Ex Machina

Easing digital map creation could leapfrog us ahead

Doing away with obsolete clamps on map-making could yield wide-ranging gains for India’s economy

Rahul Matthan
Updated17 Nov 2020, 08:43 PM IST
Photo: Ramesh Pathania/Mint
Photo: Ramesh Pathania/Mint

Last week, I came across an interesting article that discussed the economic consequences of low discoverability of localities in India. The authors compared the cost of last-mile delivery in the US to that in India, in an attempt to estimate the costs that businesses here have to incur on account of the fact that we lack an accurate house-level addressing system. They found that in the US, last-mile delivery was just 10% of the total cost. In India, on the other hand, despite the far lower cost of labour, last mile costs could be as high as 30%. They estimated that on account of the poor state of location services in India, the country as a whole stood to lose between $10 billion and $14 billion per year.

But we don’t need a research paper to tell us this. This is a frustration we all experience each time we receive a courier package. We have all had to guide delivery boys on the phone, providing them step-by-step directions even though they use location services that should have brought them to the right destination. When friends visit us for the first time, we make sure that they have contextual landmarks—since our address itself has little navigational utility. We take all this in our stride, accepting that these are minor inconveniences that are part and parcel of life in India.

For too long in this country, we have ignored the importance of maps. Thanks to draconian regulations that require everyone engaged in this business to take permissions for virtually everything they do, there has been little innovation in this field. In an earlier article, I discussed how the regulatory quagmire we find ourselves in today owes its origin to the days when maps were surface-referenced. At the time, possession of maps was a strategic advantage that nations guarded zealously. However, none of this is relevant anymore. Global Positioning System (GPS) technology has advanced to the point where earth-centred maps are so accurate that considerations such as surface-reference have no significance anymore.

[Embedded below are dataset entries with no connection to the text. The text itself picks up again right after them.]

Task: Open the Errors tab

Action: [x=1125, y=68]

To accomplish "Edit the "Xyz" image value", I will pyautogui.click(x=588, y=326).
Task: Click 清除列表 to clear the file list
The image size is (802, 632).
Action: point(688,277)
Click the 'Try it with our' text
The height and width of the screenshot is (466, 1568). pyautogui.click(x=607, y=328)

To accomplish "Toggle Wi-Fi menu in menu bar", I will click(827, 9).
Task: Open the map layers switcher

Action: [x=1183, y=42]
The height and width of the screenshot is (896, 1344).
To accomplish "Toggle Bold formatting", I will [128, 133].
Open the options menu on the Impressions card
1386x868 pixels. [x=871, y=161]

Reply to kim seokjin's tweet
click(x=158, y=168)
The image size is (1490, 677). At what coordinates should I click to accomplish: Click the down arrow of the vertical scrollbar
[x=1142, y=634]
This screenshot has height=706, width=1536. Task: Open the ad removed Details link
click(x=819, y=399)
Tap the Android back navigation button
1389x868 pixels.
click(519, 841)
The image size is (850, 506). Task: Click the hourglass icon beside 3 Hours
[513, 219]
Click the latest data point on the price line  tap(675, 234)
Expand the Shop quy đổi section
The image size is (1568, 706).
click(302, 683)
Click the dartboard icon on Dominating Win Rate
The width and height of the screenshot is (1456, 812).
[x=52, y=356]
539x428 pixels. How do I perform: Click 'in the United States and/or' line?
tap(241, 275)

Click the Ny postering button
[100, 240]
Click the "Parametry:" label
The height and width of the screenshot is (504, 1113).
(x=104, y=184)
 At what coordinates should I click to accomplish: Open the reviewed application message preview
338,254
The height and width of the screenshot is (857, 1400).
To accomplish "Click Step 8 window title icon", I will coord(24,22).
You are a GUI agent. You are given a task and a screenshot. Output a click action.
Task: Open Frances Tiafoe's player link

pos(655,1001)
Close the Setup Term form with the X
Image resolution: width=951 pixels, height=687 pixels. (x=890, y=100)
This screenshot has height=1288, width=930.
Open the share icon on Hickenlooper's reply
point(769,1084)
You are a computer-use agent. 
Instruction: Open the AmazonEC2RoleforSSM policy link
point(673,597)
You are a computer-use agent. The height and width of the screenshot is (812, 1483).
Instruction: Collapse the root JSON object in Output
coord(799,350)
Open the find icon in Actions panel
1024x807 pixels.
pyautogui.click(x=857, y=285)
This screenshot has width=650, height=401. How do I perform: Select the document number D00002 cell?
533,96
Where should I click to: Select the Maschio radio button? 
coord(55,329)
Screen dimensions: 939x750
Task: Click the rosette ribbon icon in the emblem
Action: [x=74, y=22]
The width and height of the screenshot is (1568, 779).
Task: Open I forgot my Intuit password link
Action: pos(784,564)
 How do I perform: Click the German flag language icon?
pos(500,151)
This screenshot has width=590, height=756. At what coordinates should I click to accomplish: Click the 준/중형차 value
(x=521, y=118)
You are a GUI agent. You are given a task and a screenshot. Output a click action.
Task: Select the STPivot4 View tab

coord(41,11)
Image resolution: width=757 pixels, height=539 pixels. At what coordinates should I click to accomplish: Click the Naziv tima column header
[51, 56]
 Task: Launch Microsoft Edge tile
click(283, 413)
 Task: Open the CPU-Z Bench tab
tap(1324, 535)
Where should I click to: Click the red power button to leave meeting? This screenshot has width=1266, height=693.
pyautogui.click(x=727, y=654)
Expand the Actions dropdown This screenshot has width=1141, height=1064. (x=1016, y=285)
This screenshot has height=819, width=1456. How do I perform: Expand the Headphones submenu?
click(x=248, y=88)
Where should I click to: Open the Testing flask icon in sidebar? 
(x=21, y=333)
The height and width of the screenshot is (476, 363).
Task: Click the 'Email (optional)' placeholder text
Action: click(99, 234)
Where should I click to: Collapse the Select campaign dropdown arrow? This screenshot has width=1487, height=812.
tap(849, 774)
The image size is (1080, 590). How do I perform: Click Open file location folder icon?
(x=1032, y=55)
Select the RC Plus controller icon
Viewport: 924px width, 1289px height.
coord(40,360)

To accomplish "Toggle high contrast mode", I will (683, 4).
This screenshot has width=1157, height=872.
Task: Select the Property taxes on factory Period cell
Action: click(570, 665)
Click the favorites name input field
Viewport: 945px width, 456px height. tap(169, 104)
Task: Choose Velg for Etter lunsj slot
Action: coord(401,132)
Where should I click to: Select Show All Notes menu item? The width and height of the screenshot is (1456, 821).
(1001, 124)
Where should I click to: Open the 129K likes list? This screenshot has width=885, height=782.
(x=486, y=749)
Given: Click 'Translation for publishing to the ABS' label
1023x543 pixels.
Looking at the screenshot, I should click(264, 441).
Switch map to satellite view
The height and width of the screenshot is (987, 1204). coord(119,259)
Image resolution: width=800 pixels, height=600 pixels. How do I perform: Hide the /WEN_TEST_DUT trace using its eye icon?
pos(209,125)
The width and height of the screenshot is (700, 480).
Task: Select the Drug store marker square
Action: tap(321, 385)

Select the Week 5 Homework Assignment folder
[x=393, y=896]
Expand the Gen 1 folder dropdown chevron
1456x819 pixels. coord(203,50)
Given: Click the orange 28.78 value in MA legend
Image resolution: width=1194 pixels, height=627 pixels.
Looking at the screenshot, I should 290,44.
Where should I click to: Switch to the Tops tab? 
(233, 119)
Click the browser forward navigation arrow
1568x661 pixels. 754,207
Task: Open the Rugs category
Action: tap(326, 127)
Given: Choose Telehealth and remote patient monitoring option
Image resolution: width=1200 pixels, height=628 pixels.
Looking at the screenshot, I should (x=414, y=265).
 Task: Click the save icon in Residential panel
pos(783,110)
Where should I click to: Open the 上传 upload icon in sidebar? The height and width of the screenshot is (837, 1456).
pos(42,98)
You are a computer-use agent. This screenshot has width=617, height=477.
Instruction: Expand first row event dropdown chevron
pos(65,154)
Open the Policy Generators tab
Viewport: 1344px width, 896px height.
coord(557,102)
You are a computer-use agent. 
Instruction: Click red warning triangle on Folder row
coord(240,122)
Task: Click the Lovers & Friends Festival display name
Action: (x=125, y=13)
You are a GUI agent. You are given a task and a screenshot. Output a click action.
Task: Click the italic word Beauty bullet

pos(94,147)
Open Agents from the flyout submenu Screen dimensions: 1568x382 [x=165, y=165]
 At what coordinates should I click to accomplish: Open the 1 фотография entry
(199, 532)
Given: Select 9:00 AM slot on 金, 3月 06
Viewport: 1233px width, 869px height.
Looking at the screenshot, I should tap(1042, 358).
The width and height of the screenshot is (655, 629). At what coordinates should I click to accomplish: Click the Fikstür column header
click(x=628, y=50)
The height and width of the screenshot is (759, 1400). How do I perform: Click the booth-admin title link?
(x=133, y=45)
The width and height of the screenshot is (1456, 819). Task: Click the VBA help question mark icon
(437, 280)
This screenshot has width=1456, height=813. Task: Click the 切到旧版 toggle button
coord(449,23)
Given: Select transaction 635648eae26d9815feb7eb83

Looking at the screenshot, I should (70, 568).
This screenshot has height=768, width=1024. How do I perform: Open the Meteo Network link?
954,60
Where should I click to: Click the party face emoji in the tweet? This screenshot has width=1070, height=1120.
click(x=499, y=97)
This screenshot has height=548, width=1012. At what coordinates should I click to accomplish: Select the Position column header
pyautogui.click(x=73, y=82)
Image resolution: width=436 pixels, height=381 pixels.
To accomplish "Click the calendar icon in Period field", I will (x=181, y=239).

This makes the restrictions we impose on the export of maps that much more confounding. If highly accurate maps of India are available anywhere in the world today, it is truly pointless to place export control restrictions on them.

Not many people know that Google Map Maker, the technology behind the most widely used digital map in the world, was developed in Bangalore. Despite having the technical ability to build world-class maps, India has not been able to use this expertise to its advantage primarily because of regulations on the process of map creation. As a result, companies that need accurate location services to be able to ply their business in India—e-commerce, logistics, transport, delivery—all have to rely on maps produced and maintained by companies that operate from outside the country and that make their services available through internet clouds.

We have truly missed the bus in digital mapping. Even if we reverse all the repressive regulations that have held us back for decades, there is no way that Indian technology companies will be able to make up the ground it has already lost.

Which is why it is fortunate that we are at a moment in time when the map industry as we know it is on the verge of a radical transformation.

Today’s maps are made from satellite images that are augmented with on-ground modifications. Once drones, street-level 360 cameras and Light Detection and Ranging (LIDAR) are available at scale, we will witness a technology shift in map-making as momentous as we saw when GPS-enabled smartphones made everyone a map-maker. LIDAR is already standard equipment in high-end mobile phones and semi-autonomous cars, even as drones and 360-degree cameras grow ubiquitous. These technologies are at a point where they can be deployed at scale, giving us three new ways in which to map our world. When this happens, we will be able to create maps that are accurate to under 5 centimetres—and do so in three dimensions, allowing us to do things with maps that were simply not possible previously.

Such precise cartography will open up a whole new range of services. Inventory management companies will be able to automate their processes far more extensively, just as utility services will be able to dramatically improve the efficiency of their installed assets. Once we can map the world in three dimensions, it will open up for us a new world of opportunities in logistics and delivery, while also paving the way for truly autonomous vehicles.

But if we are to capitalize on the next wave of map technology, we must first rectify the mistakes of the past. We need to rescind the repressive approval processes that have hamstrung the map industry, and permit companies to map whatever they want—barring a list of sensitive areas that should be clearly demarcated as such with GPS coordinates. At the same time, we should enact policies that liberalize the use of LIDAR, drones and 360-degree camera technologies, and give Indian companies the exclusive right to create hyper-resolution maps of the country. This will encourage innovation in the sector and ensure that any advances that are made as a result of these policies appropriately accrue to us in India.

We may have skipped a generation in mapping technology, but if we now play our cards right, we should be able to leapfrog directly to the future.